IRAs vs. 401(k)s: Explained

Individual Retirement Accounts (IRAs) and 401(k)s are two popular types of retirement-savings accounts. People may open and fund the accounts with savings during their working years and withdraw money from the accounts in retirement to pay for living expenses.

An IRA is an account that you can open and contribute to on your own, while 401(k)s are generally only offered as a workplace benefit.

Generally, people who work in the private sector have at least one of these accounts, and many people have several different retirement accounts.

Differences

Although they can both serve the same purpose, the accounts have some important distinctions:

 

 

IRAs

401(k)s

How do you open an account?

Open an account with a financial institution and deposit funds.

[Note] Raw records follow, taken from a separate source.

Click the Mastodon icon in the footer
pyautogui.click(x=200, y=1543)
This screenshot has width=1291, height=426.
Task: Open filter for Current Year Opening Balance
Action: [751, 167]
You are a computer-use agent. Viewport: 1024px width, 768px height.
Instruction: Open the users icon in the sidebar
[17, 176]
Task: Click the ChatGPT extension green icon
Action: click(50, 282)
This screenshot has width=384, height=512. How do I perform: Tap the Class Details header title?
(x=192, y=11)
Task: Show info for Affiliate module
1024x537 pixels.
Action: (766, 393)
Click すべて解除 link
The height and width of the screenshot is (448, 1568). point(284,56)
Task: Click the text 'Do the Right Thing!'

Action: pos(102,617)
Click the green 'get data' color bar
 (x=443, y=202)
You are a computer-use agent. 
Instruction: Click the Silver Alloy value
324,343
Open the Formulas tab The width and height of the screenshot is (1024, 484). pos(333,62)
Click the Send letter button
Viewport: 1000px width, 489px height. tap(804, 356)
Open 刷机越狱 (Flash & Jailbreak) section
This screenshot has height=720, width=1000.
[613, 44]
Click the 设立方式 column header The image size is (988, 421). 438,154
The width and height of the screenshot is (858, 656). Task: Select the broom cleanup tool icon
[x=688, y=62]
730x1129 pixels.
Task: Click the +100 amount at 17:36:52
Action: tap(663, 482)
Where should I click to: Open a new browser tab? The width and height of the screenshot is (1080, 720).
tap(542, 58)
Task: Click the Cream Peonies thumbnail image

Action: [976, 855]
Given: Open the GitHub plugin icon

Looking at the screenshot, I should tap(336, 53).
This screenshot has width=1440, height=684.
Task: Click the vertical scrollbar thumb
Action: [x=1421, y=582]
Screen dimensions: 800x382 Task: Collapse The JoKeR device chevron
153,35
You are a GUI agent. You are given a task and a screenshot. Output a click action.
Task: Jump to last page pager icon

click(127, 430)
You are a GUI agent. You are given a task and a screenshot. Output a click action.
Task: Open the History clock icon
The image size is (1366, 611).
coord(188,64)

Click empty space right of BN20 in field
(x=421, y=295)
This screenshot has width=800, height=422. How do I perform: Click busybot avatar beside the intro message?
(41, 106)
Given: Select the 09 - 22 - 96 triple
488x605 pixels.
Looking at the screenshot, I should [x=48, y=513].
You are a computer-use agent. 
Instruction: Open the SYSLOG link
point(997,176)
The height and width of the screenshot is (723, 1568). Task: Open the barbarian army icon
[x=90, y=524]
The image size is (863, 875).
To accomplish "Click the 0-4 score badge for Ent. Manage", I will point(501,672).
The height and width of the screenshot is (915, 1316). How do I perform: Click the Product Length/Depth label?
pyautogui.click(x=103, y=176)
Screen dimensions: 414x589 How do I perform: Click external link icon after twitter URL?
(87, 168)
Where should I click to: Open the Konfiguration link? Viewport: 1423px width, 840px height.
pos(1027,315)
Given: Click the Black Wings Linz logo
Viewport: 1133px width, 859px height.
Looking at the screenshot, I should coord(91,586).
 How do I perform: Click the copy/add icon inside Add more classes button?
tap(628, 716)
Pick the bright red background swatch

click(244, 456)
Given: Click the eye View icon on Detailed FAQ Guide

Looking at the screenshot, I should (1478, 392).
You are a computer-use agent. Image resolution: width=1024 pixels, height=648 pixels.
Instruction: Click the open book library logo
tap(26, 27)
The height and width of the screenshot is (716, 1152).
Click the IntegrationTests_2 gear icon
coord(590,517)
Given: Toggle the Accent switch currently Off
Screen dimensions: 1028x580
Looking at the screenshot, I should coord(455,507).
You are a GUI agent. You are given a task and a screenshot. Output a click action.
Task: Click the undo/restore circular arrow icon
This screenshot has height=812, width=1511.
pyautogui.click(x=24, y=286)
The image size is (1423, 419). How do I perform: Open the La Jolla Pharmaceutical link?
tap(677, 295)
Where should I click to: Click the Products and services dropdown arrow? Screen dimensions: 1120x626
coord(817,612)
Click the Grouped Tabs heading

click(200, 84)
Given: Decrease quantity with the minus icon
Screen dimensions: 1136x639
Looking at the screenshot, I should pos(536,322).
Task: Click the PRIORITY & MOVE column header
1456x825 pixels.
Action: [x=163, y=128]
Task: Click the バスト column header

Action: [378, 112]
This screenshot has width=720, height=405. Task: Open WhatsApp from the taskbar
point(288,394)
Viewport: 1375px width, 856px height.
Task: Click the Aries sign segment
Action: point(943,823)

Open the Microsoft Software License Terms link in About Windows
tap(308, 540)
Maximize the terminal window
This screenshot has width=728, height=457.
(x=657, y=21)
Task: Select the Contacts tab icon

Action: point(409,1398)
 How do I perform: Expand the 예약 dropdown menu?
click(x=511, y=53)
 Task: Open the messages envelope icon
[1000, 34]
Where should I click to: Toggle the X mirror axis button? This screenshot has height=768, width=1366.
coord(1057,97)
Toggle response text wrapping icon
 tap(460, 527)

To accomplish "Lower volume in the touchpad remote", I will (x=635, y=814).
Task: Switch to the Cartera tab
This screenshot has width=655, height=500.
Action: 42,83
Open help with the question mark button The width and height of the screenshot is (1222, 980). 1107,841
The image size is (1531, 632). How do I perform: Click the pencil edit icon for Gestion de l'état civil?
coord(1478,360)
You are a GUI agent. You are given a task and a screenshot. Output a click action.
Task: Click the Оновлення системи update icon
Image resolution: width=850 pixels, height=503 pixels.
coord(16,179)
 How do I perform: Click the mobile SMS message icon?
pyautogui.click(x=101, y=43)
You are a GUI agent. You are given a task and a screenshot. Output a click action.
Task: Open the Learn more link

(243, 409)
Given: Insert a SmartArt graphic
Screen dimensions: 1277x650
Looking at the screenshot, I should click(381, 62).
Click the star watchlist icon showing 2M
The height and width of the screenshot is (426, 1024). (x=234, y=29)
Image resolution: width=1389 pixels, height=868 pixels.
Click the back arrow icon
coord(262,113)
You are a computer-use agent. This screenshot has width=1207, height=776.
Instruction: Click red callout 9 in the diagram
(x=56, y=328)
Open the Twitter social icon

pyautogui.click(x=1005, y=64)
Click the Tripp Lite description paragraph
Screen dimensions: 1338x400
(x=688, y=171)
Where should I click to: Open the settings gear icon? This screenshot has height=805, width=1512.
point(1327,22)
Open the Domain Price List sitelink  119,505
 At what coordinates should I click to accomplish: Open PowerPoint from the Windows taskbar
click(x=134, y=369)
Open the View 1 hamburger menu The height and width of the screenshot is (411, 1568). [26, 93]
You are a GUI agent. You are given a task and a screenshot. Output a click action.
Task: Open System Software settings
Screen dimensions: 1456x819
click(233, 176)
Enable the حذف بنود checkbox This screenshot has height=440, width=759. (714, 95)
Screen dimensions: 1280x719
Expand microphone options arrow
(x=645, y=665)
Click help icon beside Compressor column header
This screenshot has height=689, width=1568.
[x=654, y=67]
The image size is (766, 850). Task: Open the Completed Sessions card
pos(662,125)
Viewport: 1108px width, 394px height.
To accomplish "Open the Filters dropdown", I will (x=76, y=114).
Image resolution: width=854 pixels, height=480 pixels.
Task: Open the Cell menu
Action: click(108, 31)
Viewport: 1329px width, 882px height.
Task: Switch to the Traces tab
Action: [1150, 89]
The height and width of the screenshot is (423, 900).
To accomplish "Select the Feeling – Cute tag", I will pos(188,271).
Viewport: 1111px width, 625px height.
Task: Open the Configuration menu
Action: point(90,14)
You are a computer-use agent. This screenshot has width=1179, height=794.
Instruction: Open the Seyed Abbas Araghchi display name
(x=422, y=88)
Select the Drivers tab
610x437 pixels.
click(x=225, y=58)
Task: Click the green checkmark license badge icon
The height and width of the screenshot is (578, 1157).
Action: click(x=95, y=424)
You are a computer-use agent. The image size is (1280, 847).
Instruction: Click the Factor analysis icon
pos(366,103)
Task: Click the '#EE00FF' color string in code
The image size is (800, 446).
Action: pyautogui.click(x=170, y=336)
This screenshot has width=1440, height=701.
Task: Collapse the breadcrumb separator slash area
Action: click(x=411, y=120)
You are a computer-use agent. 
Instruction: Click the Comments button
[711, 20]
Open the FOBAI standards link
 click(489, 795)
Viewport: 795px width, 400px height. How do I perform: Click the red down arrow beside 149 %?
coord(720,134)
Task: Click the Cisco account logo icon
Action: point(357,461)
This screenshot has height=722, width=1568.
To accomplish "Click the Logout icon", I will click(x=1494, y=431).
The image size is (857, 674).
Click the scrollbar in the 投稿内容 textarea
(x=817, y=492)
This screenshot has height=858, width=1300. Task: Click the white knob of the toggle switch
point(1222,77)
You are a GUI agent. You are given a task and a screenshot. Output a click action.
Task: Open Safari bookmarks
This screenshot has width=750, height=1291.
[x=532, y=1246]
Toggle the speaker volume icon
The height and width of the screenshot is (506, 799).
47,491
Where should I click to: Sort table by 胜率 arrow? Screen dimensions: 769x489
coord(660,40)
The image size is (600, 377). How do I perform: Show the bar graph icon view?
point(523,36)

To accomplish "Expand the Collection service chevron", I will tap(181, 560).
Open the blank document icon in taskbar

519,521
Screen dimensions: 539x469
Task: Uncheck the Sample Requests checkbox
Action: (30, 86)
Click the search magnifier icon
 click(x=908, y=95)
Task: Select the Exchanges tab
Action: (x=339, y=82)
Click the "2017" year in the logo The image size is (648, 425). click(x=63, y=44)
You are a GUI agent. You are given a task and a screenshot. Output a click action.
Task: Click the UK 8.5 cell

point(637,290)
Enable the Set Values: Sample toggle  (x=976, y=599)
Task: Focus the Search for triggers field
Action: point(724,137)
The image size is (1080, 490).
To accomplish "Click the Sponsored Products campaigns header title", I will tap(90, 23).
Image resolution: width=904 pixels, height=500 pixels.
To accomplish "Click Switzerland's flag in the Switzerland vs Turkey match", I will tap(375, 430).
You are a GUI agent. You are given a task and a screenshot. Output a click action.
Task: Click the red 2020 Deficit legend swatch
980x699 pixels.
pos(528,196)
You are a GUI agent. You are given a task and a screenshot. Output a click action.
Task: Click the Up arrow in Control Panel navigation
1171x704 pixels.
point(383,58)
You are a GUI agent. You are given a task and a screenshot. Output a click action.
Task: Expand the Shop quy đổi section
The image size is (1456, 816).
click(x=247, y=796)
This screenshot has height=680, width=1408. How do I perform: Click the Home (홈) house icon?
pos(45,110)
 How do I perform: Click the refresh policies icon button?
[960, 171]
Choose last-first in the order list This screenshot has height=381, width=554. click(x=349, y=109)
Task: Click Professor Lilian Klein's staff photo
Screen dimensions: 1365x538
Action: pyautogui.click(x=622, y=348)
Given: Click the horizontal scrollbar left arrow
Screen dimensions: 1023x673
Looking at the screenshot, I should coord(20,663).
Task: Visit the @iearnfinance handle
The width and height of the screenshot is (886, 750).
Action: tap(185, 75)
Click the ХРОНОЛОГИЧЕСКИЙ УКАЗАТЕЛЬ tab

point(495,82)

Your employer must sponsor an account, and you sign up through human resources.

How do you contribute?

Send money to your account.

Set up automatic payroll deductions.

When can I use the money?

Not until age 59½, other than a few exceptions.

Not until age 59½, other than a few exceptions.

Perks

Typically can choose from a wide menu of investment options.

Many employers match your contributions up to a certain amount.

Maximum annual contribution

$6,000 in 2019.

Those 50 or older may contribute an additional $1,000 for $7,000 total.

 $19,000 in 2019.

 

Benefits

Both types of accounts can be great options for retirement savings thanks to the advantages they provide, including:

  • Potential growth: Both IRAs and 401(k)s typically offer a range of investment options you can consider, so your money grows over time.
  • Tax advantages: Both types of accounts let you avoid paying taxes on your money’s growth while it’s in the account.
  • Chance to build your wealth: By contributing regularly over time and letting your money grow, you can use either account type to meet your retirement goals.

 

Traditional vs. Roth

One of the most significant advantages of the accounts is the chance to benefit from preferential tax treatment. However, exactly how that tax treatment works depends on whether you save in a so-called “traditional” account or “Roth” account.

Here are the basic differences in the tax treatment:

  • Traditional accounts:
    • You save —> pretax dollars
    • You pay —> income taxes on withdrawals in retirement
  • Roth accounts:
    • You save —> after-tax dollars
    • You pay —> no taxes on withdrawals in retirement

 

Good to know

Although it’s often fine to save in several different types of accounts, some special restrictions apply to higher earners.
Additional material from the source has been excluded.